Foi a única cachorra que tive, mas para mim era diferente dos demais. Ela tinha uma necessidade de carinho absurda e nunca latia ninguém, a não ser cavalos quando passavam na rua. Parecia amar todas as pessoas instantaneamente, umas um pouco mais que outras, como a manicure de minha mãe que ela já sentia sua chegada da esquina.

No começo ela ficava presa lá fora e em alguns momentos do dia ganhava acesso a casa. Aos poucos foi conquistando a todos e a tabua que a trancava no quintal foi jogada fora dando a ela um livre acesso. Meu tio a apelidou de fortuna, pois um dizia que ganharíamos muito dinheiro com a beleza excêntrica dela. Meu amigo a apelidou de zumbi, pois falava que ela parecia cachorro de filmes de mortos vivos. Ninguém a achava bonita, mas todos a amavam. Layka era tão dócil, e de tão dócil era impossível não chama-la de laykinha, e ficou assim, no diminutivo. Era a forma mais prática de dizer que a amávamos e ela entendia.

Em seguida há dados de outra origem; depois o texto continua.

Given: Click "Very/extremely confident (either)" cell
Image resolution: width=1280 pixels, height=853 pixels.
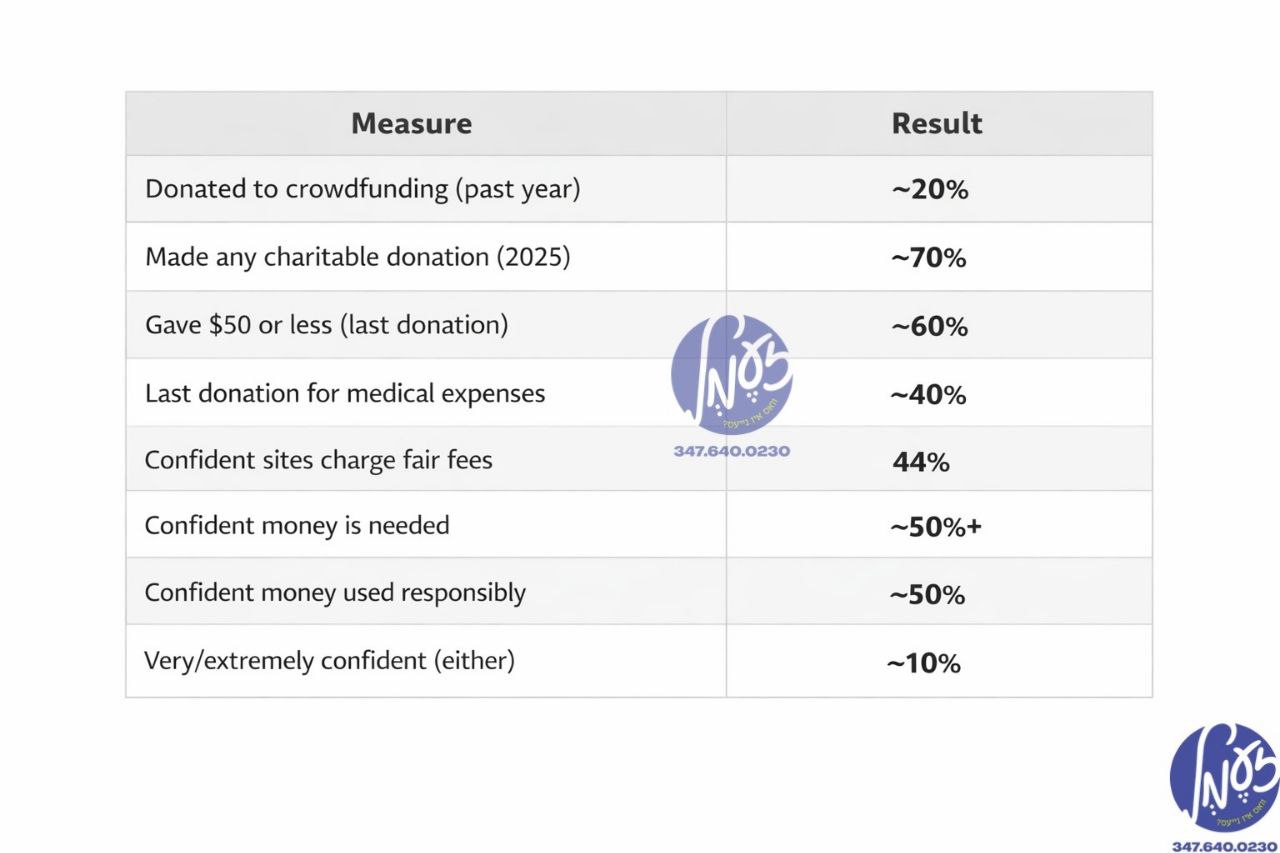Looking at the screenshot, I should (329, 661).
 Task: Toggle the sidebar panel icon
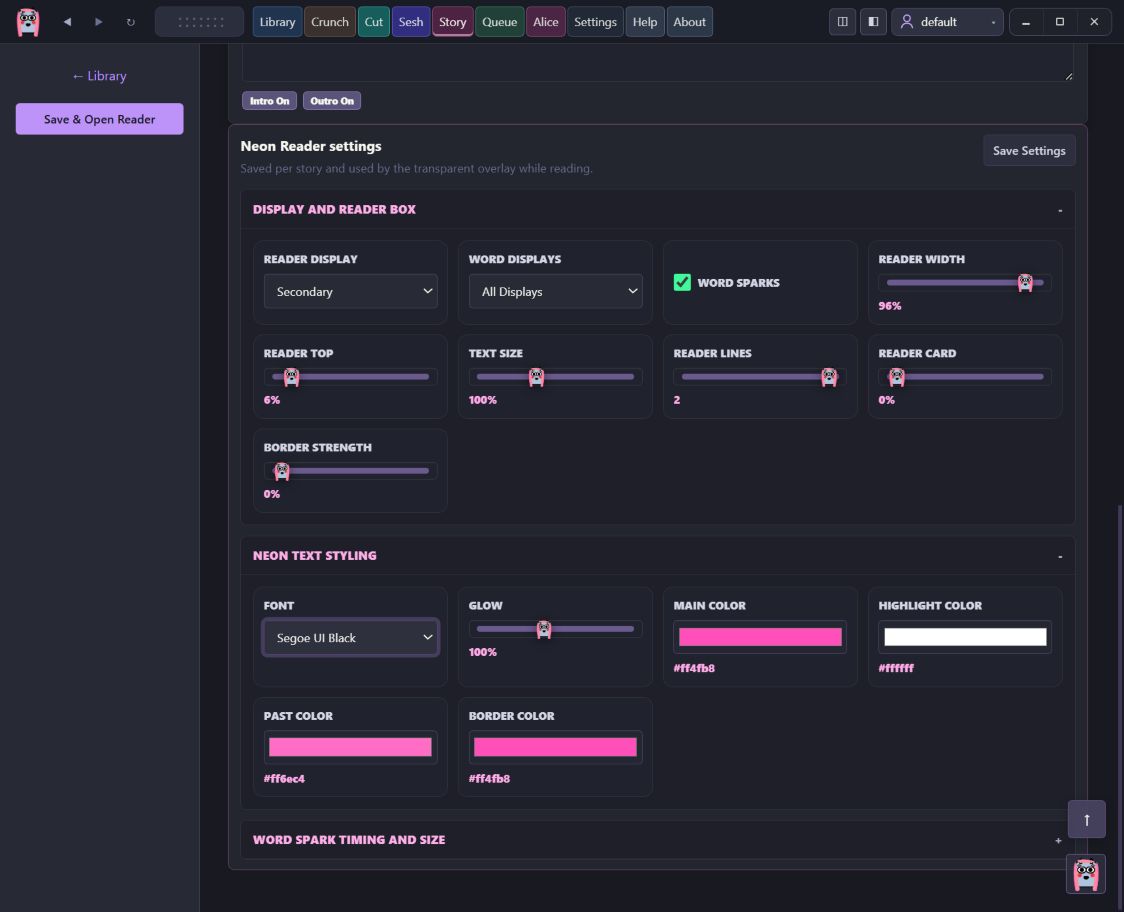(873, 22)
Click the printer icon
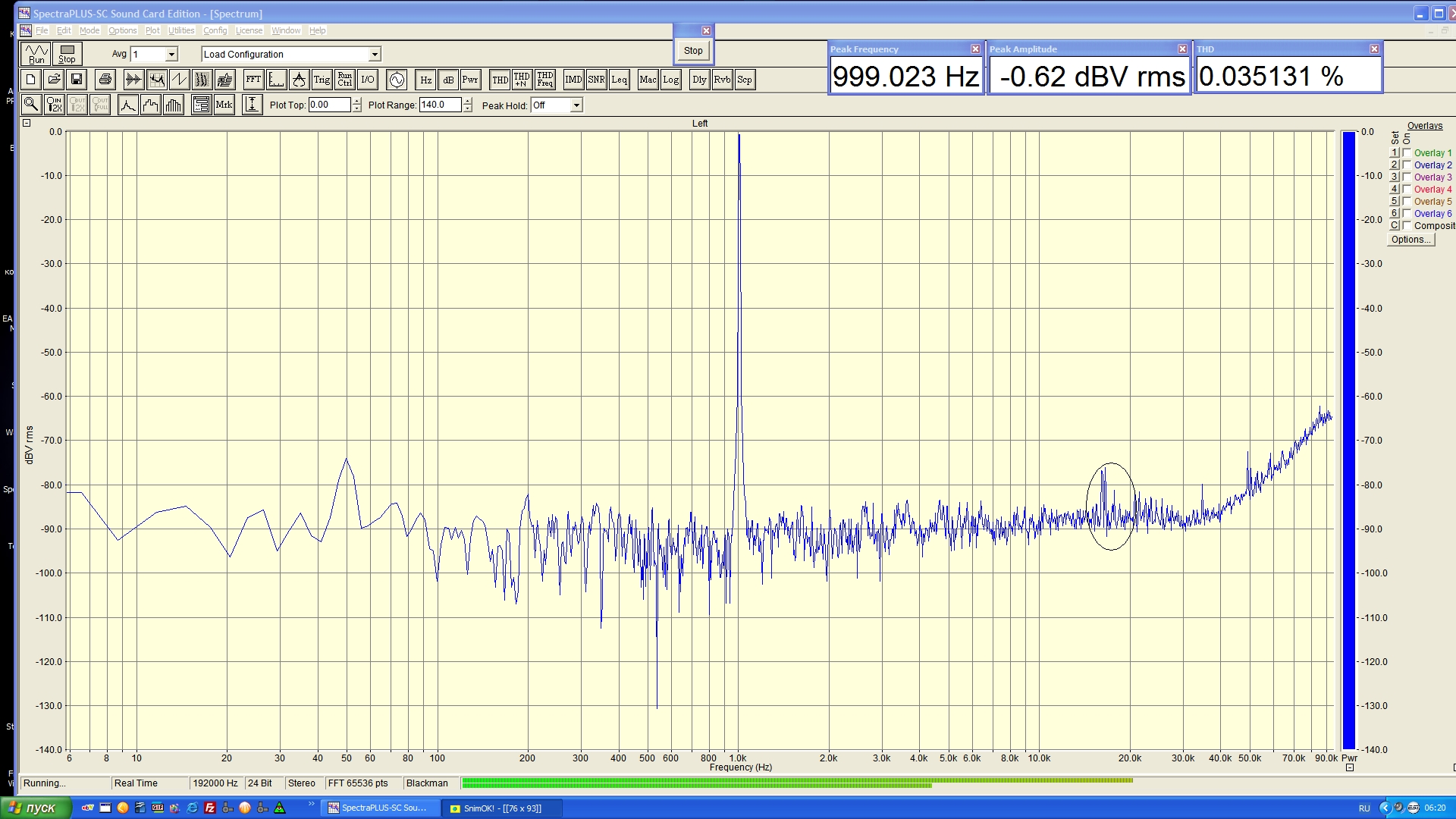This screenshot has height=819, width=1456. [x=105, y=80]
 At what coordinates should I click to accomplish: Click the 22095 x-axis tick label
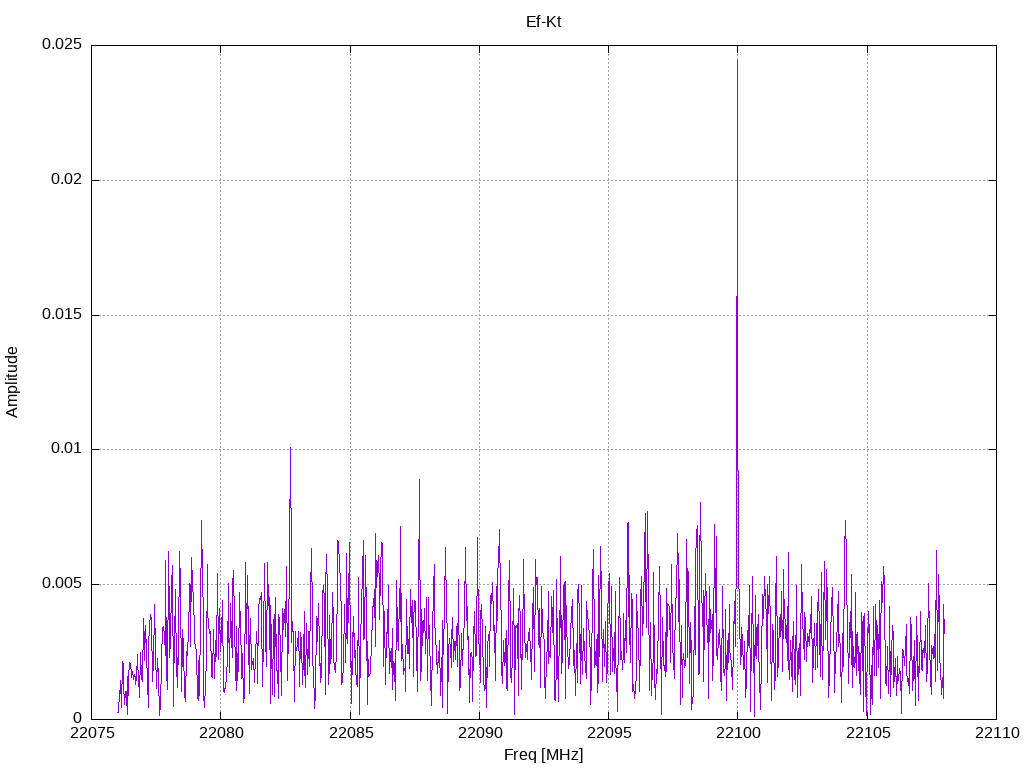(x=609, y=733)
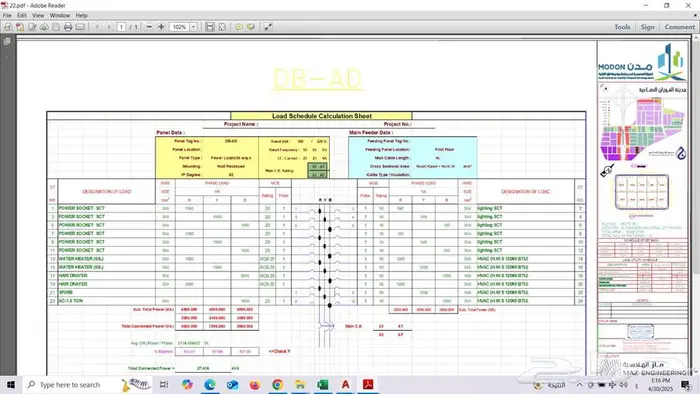Open the View menu
Image resolution: width=700 pixels, height=394 pixels.
(x=38, y=15)
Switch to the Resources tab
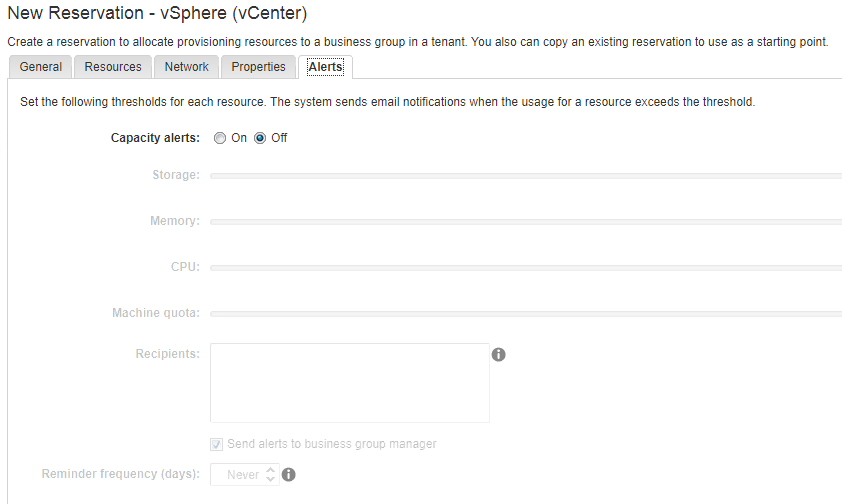This screenshot has height=504, width=842. 113,67
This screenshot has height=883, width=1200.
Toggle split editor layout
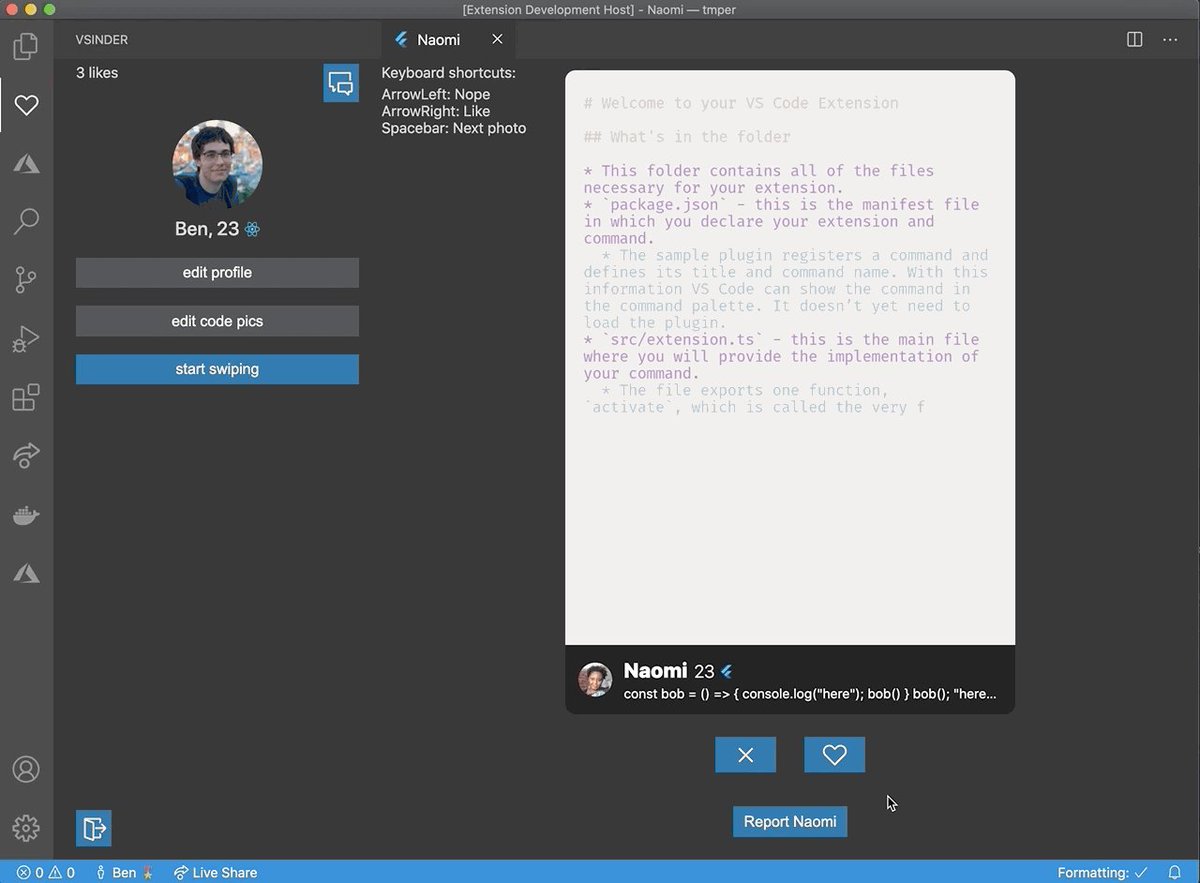tap(1135, 40)
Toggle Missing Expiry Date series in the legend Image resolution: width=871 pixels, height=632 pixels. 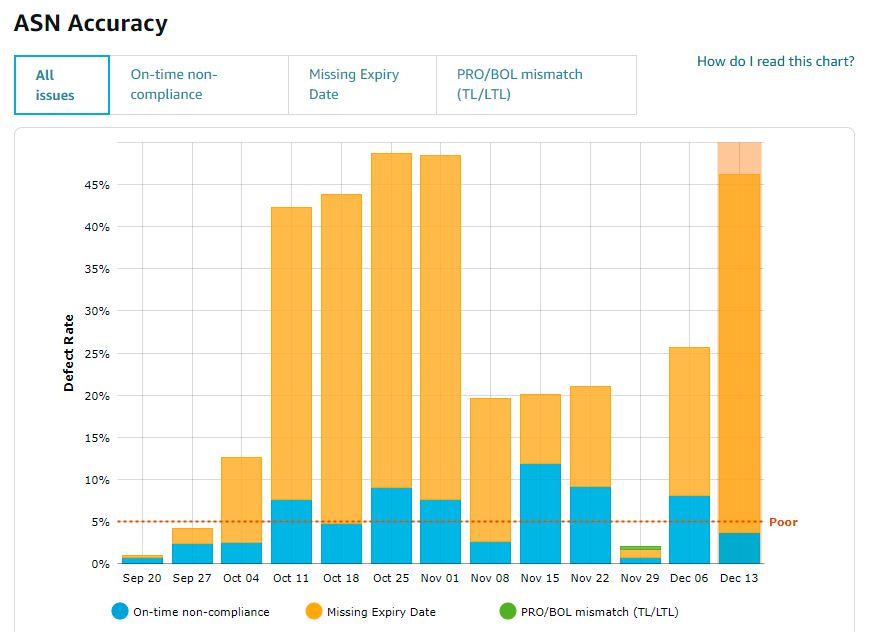coord(375,610)
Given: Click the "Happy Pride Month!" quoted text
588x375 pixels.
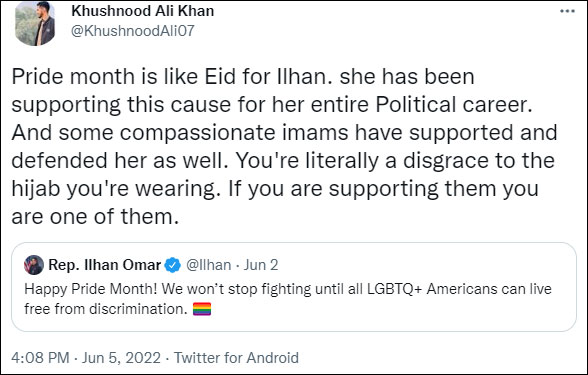Looking at the screenshot, I should (x=91, y=289).
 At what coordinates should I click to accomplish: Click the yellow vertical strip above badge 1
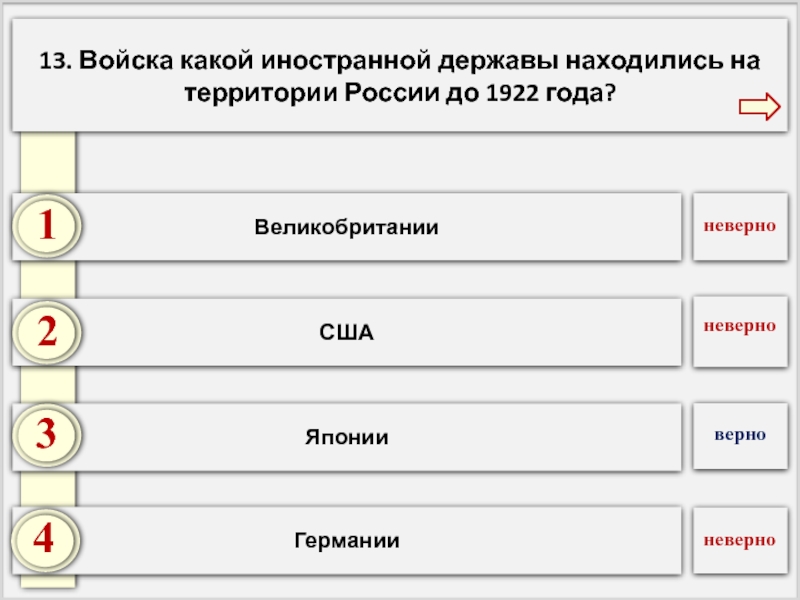(48, 162)
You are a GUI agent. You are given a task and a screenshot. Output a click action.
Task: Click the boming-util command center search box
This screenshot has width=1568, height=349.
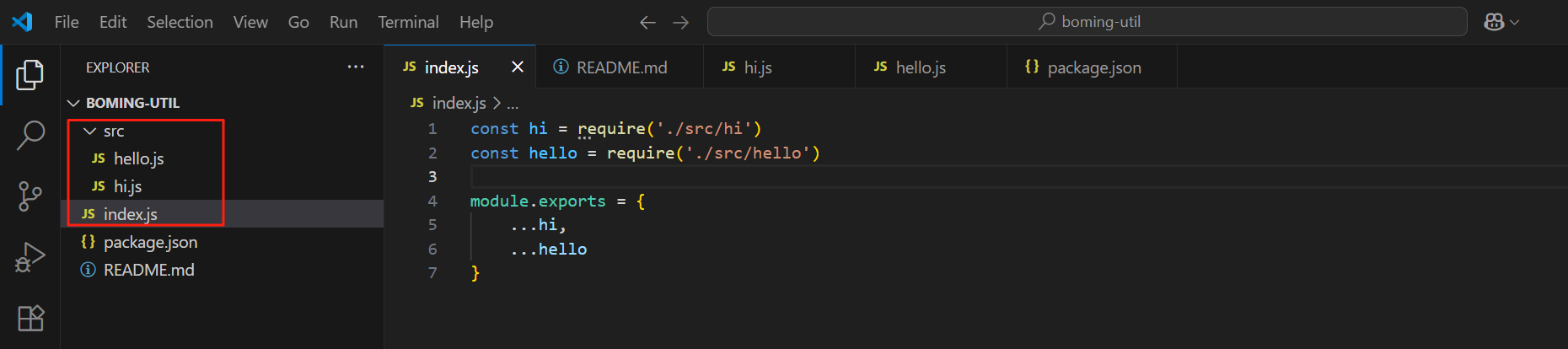click(x=1087, y=23)
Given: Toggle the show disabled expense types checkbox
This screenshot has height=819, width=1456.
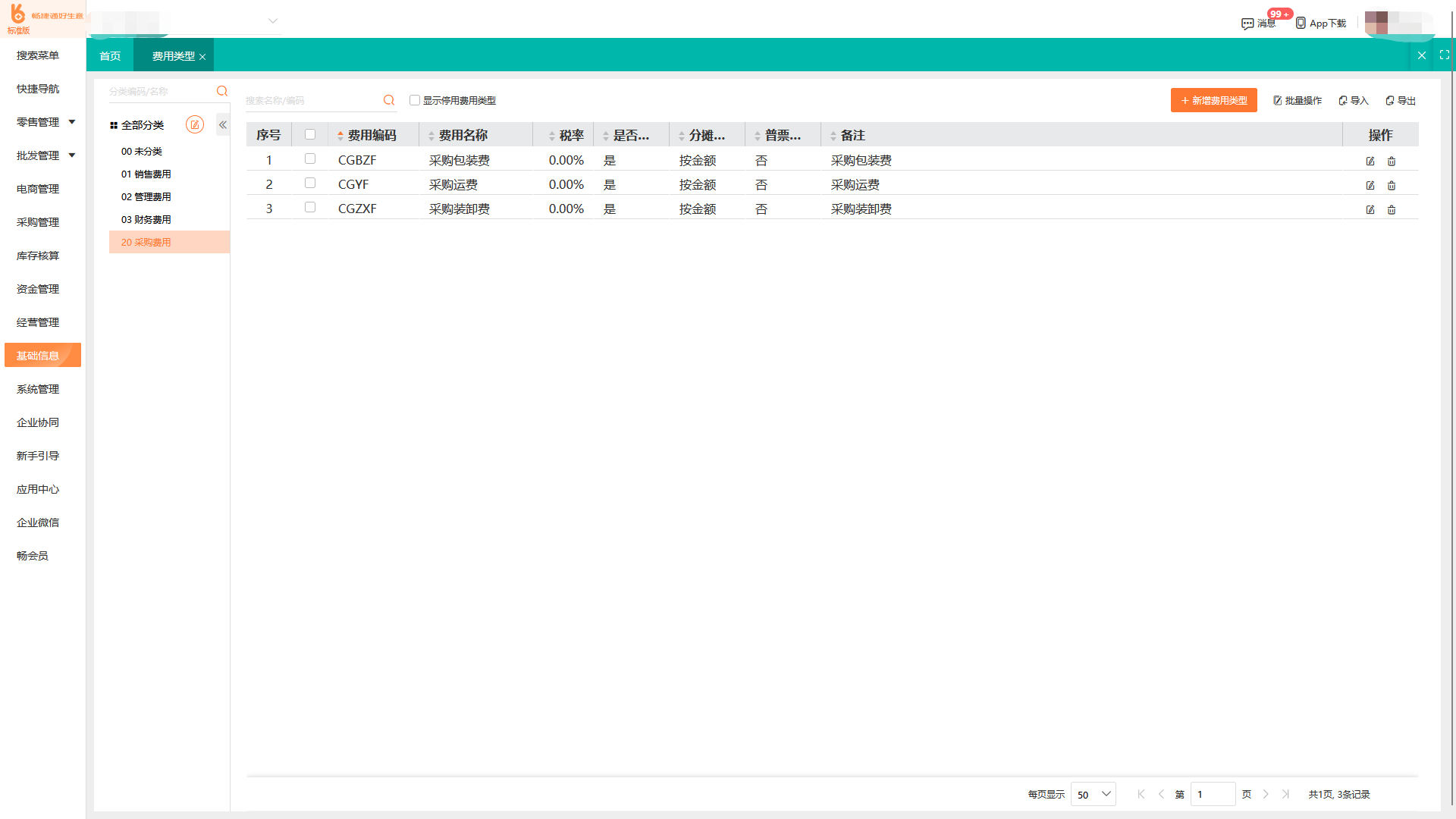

Dez anos depois, quando fui embora da minha cidade natal, eu tinha medo de ser esquecido pelas pessoas ou de chegar aqui e nada mais ser o mesmo, por isso em todas as visitas ela era a primeira a me receber na porta e eu sorria por acreditar que tudo estava igual. Ontem Layka se foi. Cheguei em casa no fim da tarde e meu irmão assustado me pediu para correr ao quintal e fazer algo por ela. Ela sem forças para levantar,  estava deitada no chão. Rodou a cabeça para me colocar em seu campo de visão dando umas piscadas lentas como se me pedisse ajuda. Eu tive meu maior momento de impotência naqueles segundos da transição entre descobrir o que fazer e entender que nada podia ser feito. Eu com meus 25 anos, passei mais tempo da vida tendo ela, que sem ela. As vezes, ouço algum barulho e ainda olho para porta esperando ela entrar, e eu mesmo preciso me lembrar que ela não está aqui. Chegou o momento de reaprender. Reaprender a despedir. O mais triste ainda, é que nas próximas visitas em casa, ninguém vai me receber correndo na porta e eu não terei mais o conforto de saber que as coisas estão em seus lugares. O fato é, que agora sem ela, elas realmente não estão.